* RECORDS SUPPLIED:
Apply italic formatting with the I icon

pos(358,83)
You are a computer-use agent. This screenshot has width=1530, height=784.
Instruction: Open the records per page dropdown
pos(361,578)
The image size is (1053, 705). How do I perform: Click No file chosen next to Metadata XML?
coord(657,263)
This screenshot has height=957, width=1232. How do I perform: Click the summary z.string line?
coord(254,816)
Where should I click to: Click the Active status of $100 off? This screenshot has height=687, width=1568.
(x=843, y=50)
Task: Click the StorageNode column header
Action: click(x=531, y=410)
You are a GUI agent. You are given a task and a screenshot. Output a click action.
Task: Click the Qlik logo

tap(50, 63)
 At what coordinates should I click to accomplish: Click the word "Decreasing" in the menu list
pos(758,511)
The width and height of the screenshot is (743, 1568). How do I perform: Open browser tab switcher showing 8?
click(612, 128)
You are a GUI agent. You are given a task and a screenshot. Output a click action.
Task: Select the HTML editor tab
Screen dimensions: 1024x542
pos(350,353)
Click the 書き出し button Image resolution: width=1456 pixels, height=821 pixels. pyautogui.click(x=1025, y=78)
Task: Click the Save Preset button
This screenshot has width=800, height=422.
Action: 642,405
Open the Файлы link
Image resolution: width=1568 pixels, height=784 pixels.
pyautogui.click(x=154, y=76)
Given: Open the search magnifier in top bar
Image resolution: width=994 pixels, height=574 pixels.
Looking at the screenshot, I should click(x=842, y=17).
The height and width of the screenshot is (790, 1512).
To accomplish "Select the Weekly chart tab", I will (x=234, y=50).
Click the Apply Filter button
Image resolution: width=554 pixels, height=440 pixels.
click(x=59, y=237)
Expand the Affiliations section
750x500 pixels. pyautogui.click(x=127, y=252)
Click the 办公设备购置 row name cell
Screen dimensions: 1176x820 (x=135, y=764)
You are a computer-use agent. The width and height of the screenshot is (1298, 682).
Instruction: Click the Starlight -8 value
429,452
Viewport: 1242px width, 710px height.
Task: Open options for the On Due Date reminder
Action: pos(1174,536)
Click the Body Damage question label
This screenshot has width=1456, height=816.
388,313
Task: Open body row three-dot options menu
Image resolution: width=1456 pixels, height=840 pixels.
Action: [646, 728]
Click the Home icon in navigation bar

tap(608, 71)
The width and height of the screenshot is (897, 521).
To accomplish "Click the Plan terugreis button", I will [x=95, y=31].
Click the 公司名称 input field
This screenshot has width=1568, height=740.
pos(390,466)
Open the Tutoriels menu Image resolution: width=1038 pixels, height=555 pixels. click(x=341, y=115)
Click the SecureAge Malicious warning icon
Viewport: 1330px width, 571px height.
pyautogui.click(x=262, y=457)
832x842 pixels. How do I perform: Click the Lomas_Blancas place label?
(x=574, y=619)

* EXERCISE REQUIREMENTS:
Copy out all the entries above, replacing "GUI agent" with "GUI assistant" and changing nothing else.

* FINISHED ANSWER:
Apply italic formatting with the I icon

pos(358,83)
You are a computer-use agent. This screenshot has width=1530, height=784.
Instruction: Open the records per page dropdown
pos(361,578)
The image size is (1053, 705). How do I perform: Click No file chosen next to Metadata XML?
coord(657,263)
This screenshot has height=957, width=1232. How do I perform: Click the summary z.string line?
coord(254,816)
Where should I click to: Click the Active status of $100 off? This screenshot has height=687, width=1568.
(x=843, y=50)
Task: Click the StorageNode column header
Action: click(x=531, y=410)
You are a GUI assistant. You are given a task and a screenshot. Output a click action.
Task: Click the Qlik logo

tap(50, 63)
 At what coordinates should I click to accomplish: Click the word "Decreasing" in the menu list
pos(758,511)
The width and height of the screenshot is (743, 1568). How do I perform: Open browser tab switcher showing 8?
click(612, 128)
You are a GUI assistant. You are given a task and a screenshot. Output a click action.
Task: Select the HTML editor tab
Screen dimensions: 1024x542
pos(350,353)
Click the 書き出し button Image resolution: width=1456 pixels, height=821 pixels. pyautogui.click(x=1025, y=78)
Task: Click the Save Preset button
This screenshot has width=800, height=422.
Action: 642,405
Open the Файлы link
Image resolution: width=1568 pixels, height=784 pixels.
pyautogui.click(x=154, y=76)
Given: Open the search magnifier in top bar
Image resolution: width=994 pixels, height=574 pixels.
Looking at the screenshot, I should click(x=842, y=17).
The height and width of the screenshot is (790, 1512).
To accomplish "Select the Weekly chart tab", I will (x=234, y=50).
Click the Apply Filter button
Image resolution: width=554 pixels, height=440 pixels.
click(x=59, y=237)
Expand the Affiliations section
750x500 pixels. pyautogui.click(x=127, y=252)
Click the 办公设备购置 row name cell
Screen dimensions: 1176x820 (x=135, y=764)
You are a computer-use agent. The width and height of the screenshot is (1298, 682).
Instruction: Click the Starlight -8 value
429,452
Viewport: 1242px width, 710px height.
Task: Open options for the On Due Date reminder
Action: pos(1174,536)
Click the Body Damage question label
This screenshot has width=1456, height=816.
388,313
Task: Open body row three-dot options menu
Image resolution: width=1456 pixels, height=840 pixels.
Action: [646, 728]
Click the Home icon in navigation bar

tap(608, 71)
The width and height of the screenshot is (897, 521).
To accomplish "Click the Plan terugreis button", I will [x=95, y=31].
Click the 公司名称 input field
This screenshot has width=1568, height=740.
pos(390,466)
Open the Tutoriels menu Image resolution: width=1038 pixels, height=555 pixels. click(x=341, y=115)
Click the SecureAge Malicious warning icon
Viewport: 1330px width, 571px height.
pyautogui.click(x=262, y=457)
832x842 pixels. How do I perform: Click the Lomas_Blancas place label?
(x=574, y=619)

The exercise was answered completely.